Dogs can smell certain types of cancer, bedbugs and termites, migraines, scat and whale poop, diabetes, DVDs, ovulation, bombs and weapons, drugs, stress, cadavers, high blood pressure, electricity, narcolepsy, seizures and low blood sugar, and bacteria. Add to the list, oil.
“Duke,” a Labrador Retriever can find pipeline leaks. His chum, “George,” a lab cross, specializes in drugs and explosives. “Toby,” a Springer Spaniel, is retired (from work, not from being a Springer Spaniel). They all live with Ron Mistafa who runs Detector Dog Services International, a Calgary-based outfit that helps clients in the oil and gas sector to search out pipeline leaks, drugs and explosives. It’s tag line: “The Nose Knows: Despite the advancement of sophisticated systems and methodologies, we have yet to develop anything that can consistently match the capabilities of a well-trained dog.” You can read more about this here because we also want to mention that dogs can sniff out minerals and rocks.

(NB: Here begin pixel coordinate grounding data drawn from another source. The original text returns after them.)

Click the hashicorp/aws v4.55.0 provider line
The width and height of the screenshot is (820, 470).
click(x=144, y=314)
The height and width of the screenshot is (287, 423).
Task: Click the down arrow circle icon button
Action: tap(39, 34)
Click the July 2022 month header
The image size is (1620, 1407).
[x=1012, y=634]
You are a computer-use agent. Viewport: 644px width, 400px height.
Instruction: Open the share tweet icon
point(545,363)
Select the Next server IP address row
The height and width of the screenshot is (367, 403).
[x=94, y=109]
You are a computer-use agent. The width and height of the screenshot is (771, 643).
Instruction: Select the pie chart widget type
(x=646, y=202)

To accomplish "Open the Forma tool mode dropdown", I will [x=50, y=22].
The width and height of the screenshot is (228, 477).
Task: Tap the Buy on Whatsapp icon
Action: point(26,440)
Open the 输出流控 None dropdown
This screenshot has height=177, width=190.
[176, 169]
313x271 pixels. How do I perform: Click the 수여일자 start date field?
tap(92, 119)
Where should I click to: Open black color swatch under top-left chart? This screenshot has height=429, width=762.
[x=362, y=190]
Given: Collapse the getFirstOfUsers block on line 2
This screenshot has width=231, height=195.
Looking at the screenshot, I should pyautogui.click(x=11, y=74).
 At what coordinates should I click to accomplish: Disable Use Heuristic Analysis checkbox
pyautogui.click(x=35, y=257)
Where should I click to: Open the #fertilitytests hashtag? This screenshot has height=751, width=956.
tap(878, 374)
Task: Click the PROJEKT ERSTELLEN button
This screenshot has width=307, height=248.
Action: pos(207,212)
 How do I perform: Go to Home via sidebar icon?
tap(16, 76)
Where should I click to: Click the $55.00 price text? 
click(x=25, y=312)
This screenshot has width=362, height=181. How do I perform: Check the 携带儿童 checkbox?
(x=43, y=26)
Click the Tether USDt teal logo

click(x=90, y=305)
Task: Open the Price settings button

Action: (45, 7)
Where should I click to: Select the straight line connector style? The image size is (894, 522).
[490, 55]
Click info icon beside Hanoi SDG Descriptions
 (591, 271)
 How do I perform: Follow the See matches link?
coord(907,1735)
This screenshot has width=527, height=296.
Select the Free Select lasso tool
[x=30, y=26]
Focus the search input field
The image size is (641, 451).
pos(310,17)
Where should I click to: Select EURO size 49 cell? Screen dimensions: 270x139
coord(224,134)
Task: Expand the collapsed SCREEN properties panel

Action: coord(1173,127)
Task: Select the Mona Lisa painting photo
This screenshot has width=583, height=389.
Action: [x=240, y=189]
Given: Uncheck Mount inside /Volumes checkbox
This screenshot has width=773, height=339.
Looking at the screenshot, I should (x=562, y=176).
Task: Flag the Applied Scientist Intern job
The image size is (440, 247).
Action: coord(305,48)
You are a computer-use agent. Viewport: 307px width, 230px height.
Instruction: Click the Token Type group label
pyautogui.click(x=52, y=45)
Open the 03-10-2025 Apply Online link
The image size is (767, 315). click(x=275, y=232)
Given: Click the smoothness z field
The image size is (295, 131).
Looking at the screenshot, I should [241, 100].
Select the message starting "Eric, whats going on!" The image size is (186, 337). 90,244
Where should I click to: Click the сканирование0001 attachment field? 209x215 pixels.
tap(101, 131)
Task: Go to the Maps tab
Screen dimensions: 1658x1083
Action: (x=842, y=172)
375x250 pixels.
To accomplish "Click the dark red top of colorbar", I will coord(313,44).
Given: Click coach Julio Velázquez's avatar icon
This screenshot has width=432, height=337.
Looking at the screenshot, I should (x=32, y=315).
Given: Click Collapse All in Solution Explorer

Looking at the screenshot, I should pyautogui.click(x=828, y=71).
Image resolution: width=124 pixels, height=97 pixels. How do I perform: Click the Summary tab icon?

In fact, the Finnish government financed a program that taught dogs to detect valuable sulphide-containing rocks. When the rocks break apart, they release a smell akin to rotting eggs, easily tracked by dogs. So easily that during one hunt, a dog found a deposit of “great economic significance.” You might be interested in this video (though things don’t get interesting until the 1:52 mark):
Evidently, there is history to using dogs to detect ores dating back to the 60s and 70s when Sweden, Russia and Finland lead the way in the use of ore dogs; Geologist, Peter Bergman, created OreDog to help transform mine location with ore dogs such as his own German Shepherd Dog seen in the photo below. Bergman’s dog can sense 20 – 30 different types of ore as much as 12m under the ground.
Bergman points out that he’s used an Australian working Koolie and Malinois, and though most dogs come from the police dog academy, they don’t have to be the same breeds as police or military dogs – and, in fact, Poodles are actually very good scent dogs. Who knew?